Benzatropine has been also identified, by a high throughput screening approach, as a potent differentiating agent for oligodendrocytes, possibly working through M_{1} and M_{3} muscarinic receptors. In preclinical models for multiple sclerosis, benzatropine decreased clinical symptoms and enhanced re-myelination.

==== Atypical dopamine reuptake inhibition ====
In addition to its anticholinergic activity, benztropine has been found to increase the availability of dopamine by blocking its reuptake and storage in central sites, and as a result, increasing dopaminergic activity. Benzatropine and analogues are atypical dopamine reuptake inhibitors, which might make them useful for people with akathisia secondary to antipsychotic therapy.

==== Other actions ====
Benzatropine also acts as a functional inhibitor of acid sphingomyelinase (FIASMA).

==Society and culture==
===Names===
Since 1959, benzatropine is the official international nonproprietary name of the medication under the INN scheme, the medication naming system coordinated by the World Health Organization; it is also the British Approved Name (BAN) given in the British Pharmacopoeia, and has been the official nonproprietary name in Australia since 2015. Regional variations of the "a" spelling are also used in French, Italian, Portuguese, and Spanish, as well as Latin (all medications are assigned a Latin name by WHO).

"Benztropine" is the official United States Adopted Name (USAN), the medication naming system coordinated by the USAN Council, co-sponsored by the American Medical Association (AMA), the United States Pharmacopeial Convention (USP), and the American Pharmacists Association (APhA). It is also the Japanese Accepted Name (JAN) and was used in Australia until 2015, when it was harmonized with the INN.

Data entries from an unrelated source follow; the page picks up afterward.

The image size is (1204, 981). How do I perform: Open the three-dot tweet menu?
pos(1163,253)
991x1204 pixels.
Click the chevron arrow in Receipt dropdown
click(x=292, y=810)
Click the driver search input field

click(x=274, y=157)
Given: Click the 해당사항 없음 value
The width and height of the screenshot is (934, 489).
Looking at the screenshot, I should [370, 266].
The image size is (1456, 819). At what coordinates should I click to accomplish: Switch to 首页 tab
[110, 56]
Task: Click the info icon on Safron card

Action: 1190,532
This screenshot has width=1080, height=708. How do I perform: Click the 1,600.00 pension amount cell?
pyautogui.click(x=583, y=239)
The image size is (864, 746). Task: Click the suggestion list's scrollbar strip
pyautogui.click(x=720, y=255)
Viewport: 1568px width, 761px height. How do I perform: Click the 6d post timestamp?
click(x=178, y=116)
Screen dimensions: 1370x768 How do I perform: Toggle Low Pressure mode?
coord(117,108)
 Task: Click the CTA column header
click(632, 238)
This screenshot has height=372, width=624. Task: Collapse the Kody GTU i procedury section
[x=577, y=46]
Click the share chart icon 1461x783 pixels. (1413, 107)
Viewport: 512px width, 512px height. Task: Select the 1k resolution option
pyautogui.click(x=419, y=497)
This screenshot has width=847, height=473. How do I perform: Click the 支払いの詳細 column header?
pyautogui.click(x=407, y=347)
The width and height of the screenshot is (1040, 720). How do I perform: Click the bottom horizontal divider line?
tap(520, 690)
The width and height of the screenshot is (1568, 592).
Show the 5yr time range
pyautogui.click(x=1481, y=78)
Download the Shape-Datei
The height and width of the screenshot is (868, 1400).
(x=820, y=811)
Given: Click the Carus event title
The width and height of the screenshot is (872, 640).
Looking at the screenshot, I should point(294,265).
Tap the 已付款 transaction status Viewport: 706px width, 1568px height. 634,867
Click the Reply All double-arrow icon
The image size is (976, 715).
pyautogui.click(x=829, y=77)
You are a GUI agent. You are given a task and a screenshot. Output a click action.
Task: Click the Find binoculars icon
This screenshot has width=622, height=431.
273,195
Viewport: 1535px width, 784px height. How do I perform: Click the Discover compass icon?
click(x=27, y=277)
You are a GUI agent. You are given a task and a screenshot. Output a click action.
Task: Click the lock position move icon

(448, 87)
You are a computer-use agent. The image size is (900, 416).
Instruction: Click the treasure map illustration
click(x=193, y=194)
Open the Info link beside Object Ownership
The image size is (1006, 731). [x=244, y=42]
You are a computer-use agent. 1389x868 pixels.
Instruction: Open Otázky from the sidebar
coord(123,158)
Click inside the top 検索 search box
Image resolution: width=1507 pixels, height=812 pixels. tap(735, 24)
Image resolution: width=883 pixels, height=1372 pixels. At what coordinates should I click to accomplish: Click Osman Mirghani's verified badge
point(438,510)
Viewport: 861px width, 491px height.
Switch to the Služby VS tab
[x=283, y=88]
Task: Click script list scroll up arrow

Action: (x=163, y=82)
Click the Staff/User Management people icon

Both names may be modified to account for the methanesulfonate salt as which the medication is formulated: the modified INN (INNm) and BAN (BANM) is benzatropine mesilate, while the modified USAN is benztropine mesylate. The modified JAN is a hybrid form, benztropine mesilate.

The misspelling benzotropine is also occasionally seen in the literature.

==Veterinary use==
In veterinary medicine, benzatropine is used to treat priapism in stallions.